At this point, Beer had already reached a proof-of-concept result where most of us would have stopped in triumph.
With kernel read-write powers he could remotely force the Calc app to pop up on your phone, as long as you had AWDL networking enabled, for example while you were using the “Share” icon in the Photos app to send your own files via AirDrop.
Nevertheless, he was determined to convert this into a so-called zero-click attack, where the victim doesn’t have to be doing anything more specific that simply “using their phone” at the time.
As you can imagine, a zero-click attack is much more dangerous, because even a well-informed user wouldn’t see any tell-tale signs in advance that warned of impending trouble.
So Beer also figured out out techniques for:
- Pretending to be a nearby device offering files to share via AirDrop. If your phone thinks that a nearby device might be one of your contacts, based on Bluetooth data it is transmitting, it will temporarily fire up AWDL to see who it is. If it isn’t one of your contacts, you won’t see any popup or other warning, but the exploitable AWDL bug will be exposed briefly via the automatically activated AWDL subsystem.
- Extending the attack to do more than just popping up an existing app such as Calc.

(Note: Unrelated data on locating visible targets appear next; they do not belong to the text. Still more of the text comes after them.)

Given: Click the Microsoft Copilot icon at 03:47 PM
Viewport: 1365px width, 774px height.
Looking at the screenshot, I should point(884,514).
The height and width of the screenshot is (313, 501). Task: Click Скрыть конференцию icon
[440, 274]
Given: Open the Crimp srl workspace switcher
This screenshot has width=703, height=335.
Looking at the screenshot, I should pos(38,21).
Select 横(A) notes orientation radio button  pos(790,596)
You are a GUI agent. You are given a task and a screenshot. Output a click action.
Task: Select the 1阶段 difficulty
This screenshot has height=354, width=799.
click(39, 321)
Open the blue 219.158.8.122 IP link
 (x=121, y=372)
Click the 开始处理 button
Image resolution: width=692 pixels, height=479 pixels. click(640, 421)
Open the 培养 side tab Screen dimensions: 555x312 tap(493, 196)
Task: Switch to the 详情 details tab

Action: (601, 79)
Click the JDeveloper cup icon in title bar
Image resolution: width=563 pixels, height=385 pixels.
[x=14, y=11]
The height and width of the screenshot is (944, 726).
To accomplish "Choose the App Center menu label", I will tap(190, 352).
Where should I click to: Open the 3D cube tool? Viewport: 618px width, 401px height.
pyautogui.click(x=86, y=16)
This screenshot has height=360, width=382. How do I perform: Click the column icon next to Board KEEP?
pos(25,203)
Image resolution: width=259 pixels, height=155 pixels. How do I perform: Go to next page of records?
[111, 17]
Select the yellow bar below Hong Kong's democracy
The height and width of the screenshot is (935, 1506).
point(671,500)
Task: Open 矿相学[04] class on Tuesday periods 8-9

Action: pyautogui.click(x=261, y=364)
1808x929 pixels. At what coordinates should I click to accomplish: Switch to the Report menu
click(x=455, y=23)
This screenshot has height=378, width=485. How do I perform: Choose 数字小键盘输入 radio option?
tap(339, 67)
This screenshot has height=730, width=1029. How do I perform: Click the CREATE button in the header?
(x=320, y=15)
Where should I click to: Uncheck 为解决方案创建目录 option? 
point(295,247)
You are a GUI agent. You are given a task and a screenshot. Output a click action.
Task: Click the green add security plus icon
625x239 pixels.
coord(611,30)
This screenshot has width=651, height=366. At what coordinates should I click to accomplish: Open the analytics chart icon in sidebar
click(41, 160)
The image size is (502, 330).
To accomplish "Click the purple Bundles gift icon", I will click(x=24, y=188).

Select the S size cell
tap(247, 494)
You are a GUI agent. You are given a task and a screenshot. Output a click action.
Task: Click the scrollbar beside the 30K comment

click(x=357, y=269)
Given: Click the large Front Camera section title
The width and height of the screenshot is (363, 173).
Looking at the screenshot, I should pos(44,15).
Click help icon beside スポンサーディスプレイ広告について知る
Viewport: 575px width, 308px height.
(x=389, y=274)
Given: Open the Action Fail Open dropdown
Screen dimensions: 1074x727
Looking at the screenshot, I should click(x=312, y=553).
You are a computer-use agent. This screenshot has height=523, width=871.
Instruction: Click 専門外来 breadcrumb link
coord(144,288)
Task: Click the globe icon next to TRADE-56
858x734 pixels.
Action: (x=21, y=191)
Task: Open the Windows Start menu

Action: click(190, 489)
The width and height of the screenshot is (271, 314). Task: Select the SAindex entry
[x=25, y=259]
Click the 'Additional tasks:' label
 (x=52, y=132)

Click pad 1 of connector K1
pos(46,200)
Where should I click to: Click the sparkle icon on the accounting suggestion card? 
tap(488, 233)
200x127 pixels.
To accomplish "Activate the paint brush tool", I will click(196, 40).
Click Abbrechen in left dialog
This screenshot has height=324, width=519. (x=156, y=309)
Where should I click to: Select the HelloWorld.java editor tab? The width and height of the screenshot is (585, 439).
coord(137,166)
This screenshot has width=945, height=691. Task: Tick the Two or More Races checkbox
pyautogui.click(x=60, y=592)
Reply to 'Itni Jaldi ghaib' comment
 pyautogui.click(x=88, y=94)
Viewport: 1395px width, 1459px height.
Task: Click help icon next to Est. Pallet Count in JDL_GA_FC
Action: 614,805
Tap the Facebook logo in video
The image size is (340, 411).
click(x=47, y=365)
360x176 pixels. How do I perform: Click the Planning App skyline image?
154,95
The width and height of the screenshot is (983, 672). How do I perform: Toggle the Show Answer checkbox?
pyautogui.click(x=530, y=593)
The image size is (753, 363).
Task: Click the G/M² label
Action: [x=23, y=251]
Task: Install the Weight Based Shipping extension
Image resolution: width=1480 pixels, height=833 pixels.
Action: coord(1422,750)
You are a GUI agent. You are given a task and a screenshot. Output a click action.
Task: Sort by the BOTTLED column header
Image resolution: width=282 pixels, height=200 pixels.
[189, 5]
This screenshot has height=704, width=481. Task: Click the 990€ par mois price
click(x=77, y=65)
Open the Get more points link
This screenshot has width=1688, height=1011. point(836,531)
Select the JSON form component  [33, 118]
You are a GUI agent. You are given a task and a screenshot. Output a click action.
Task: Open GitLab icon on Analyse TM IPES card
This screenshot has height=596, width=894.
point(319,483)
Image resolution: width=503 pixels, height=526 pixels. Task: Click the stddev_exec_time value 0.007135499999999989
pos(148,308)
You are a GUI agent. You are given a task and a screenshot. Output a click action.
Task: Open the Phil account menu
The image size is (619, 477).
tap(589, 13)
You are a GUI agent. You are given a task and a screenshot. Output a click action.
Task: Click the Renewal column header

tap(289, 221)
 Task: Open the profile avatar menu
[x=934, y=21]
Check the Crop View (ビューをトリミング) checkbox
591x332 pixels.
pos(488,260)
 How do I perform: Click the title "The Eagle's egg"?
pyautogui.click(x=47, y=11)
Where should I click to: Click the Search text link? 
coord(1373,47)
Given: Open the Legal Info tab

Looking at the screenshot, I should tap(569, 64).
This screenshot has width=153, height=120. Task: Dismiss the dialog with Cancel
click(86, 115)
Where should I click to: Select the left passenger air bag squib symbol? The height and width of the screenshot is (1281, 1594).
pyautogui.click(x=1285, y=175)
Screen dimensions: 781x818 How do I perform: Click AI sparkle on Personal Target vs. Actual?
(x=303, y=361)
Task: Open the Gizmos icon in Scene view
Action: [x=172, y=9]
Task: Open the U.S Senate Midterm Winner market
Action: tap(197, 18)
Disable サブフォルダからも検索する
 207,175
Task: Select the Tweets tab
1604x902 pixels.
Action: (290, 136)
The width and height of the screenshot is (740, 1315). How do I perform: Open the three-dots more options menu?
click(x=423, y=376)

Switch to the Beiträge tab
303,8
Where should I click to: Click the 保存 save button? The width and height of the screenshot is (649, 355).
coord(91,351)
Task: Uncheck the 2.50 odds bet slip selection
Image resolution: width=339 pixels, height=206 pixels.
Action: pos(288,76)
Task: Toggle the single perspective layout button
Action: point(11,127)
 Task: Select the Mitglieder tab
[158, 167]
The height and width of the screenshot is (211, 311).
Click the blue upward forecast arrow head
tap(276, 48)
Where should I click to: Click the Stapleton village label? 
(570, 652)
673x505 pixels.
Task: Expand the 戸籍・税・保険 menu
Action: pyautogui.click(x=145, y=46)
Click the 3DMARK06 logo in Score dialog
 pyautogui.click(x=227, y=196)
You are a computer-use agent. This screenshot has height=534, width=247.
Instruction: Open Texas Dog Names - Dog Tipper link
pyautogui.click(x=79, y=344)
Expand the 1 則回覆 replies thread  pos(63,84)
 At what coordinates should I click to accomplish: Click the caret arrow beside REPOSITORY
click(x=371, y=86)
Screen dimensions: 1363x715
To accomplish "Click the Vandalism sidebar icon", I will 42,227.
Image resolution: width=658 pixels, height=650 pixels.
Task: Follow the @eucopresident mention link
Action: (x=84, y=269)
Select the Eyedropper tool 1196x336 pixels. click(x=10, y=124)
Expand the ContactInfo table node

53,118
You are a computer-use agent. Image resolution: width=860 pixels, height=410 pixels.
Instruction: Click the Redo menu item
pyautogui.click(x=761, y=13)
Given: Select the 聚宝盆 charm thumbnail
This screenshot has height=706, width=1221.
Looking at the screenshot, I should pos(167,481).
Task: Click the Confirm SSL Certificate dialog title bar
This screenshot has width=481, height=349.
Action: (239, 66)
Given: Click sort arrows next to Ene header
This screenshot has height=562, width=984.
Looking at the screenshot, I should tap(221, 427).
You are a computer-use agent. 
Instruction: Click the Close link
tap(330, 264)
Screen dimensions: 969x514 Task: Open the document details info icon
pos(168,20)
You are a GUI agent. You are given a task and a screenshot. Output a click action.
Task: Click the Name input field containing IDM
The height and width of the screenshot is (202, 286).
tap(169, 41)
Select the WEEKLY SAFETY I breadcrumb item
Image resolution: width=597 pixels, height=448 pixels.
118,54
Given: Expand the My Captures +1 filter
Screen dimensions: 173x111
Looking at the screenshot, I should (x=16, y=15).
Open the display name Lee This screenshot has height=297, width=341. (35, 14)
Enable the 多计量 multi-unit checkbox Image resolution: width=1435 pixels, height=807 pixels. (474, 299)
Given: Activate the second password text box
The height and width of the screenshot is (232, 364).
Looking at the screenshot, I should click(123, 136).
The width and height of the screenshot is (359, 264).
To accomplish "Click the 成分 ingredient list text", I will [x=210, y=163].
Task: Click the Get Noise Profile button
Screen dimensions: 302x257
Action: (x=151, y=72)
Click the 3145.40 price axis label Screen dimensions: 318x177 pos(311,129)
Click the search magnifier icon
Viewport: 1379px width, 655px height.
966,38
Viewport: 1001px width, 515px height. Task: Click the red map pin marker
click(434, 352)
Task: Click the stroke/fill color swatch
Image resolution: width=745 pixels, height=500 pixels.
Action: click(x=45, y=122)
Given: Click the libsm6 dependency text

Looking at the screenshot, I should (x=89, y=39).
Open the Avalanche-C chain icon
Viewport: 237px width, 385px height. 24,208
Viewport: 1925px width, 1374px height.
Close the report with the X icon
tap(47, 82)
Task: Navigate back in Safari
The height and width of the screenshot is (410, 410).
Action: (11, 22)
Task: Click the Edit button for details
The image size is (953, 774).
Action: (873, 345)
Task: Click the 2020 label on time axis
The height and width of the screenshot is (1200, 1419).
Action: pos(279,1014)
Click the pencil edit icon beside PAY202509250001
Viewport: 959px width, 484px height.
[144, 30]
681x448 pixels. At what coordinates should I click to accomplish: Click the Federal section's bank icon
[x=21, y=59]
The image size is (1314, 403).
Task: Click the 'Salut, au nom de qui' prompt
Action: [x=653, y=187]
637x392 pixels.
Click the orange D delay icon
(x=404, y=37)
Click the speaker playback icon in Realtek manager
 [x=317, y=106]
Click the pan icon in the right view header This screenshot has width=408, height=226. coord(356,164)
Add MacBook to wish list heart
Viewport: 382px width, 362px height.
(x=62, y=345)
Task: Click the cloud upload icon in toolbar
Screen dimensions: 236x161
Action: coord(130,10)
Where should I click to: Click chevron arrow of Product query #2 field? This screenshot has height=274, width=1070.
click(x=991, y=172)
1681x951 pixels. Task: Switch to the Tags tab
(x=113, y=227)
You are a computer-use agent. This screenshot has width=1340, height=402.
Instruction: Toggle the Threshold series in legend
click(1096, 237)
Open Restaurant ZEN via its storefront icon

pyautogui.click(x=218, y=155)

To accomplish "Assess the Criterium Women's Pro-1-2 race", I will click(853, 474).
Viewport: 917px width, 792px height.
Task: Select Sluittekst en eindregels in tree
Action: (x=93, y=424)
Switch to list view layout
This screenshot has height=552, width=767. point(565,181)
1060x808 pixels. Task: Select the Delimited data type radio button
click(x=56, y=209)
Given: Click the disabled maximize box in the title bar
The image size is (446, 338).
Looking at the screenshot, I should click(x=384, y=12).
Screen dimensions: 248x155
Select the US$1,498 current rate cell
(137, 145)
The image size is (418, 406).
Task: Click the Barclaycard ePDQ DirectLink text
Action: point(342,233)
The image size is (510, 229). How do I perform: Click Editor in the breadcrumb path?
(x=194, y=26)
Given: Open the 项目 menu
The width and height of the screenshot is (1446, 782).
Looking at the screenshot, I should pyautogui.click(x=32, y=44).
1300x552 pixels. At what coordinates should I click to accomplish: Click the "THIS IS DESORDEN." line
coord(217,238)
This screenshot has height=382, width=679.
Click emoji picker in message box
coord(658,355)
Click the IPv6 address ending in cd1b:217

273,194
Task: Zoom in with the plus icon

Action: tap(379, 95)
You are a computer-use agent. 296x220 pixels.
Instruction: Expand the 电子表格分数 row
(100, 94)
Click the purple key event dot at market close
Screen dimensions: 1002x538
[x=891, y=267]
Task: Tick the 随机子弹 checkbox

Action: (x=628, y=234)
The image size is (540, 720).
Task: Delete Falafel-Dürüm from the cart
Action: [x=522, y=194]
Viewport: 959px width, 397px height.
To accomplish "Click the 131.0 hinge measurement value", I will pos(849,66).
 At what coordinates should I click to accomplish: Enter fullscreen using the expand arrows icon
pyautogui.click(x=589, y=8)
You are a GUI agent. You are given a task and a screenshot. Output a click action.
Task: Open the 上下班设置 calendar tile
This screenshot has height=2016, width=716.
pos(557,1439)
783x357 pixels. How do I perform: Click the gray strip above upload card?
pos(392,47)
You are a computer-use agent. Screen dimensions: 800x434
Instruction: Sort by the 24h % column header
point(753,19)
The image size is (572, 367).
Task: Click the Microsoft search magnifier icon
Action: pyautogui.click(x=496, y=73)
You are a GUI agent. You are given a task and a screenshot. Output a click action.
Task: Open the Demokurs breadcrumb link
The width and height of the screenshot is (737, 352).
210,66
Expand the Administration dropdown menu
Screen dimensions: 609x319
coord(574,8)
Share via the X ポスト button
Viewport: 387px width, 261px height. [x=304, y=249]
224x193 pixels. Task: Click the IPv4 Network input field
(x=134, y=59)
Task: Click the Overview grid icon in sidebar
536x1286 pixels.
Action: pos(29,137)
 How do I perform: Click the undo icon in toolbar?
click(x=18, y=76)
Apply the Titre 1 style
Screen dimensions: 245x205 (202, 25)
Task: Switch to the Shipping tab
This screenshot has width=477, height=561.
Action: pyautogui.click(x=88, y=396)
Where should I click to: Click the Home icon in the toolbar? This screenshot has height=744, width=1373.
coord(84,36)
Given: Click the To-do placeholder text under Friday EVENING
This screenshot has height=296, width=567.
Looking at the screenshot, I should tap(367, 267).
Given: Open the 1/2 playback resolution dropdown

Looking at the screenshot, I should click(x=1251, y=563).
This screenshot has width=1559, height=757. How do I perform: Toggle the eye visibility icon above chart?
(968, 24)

Beer figured out how to use his initial exploit in an detailed attack chain that could access arbitrary files on the device and steal them.
In the video above, the attack took over an app that was already running (the teddy bear was watching YouTube, if you recall); “unsandboxed” the app from inside the kernel so it was no longer limited to viewing its own data; used the app to access the DCIM (camera) directory belonging to the Photos app; stole the latest image file; and then exfiltrated it using an innocent-looking TCP connection.
What to do?
Tip 1. Make sure you are up to date with security fixes, because the bug at the heart of Beer’s attack chain was found and disclosed by him in the first place, so it’s already been patched. Go to Settings > General > Software Update.
Tip 2. Turn off Bluetooth when you don’t need it. Beer’s attack is a good reminder that “less is more”, because he needed Bluetooth in order to turn this into a true zero-click attack.
Tip 3. Never assume that because a bug sounds “hard” that it will never be exploited. Beer admits that this one was hard – very hard – to exploit, but ultimately not impossible.
Tip 4. If you are a programmer, be strict with data. It’s never a bad idea to do good error checking.
For all the coders out there: expect the best, i.e. hope that everyone who calls your code has checked for errors at least once already; but prepare for the worse, i.e. assume that they haven’t.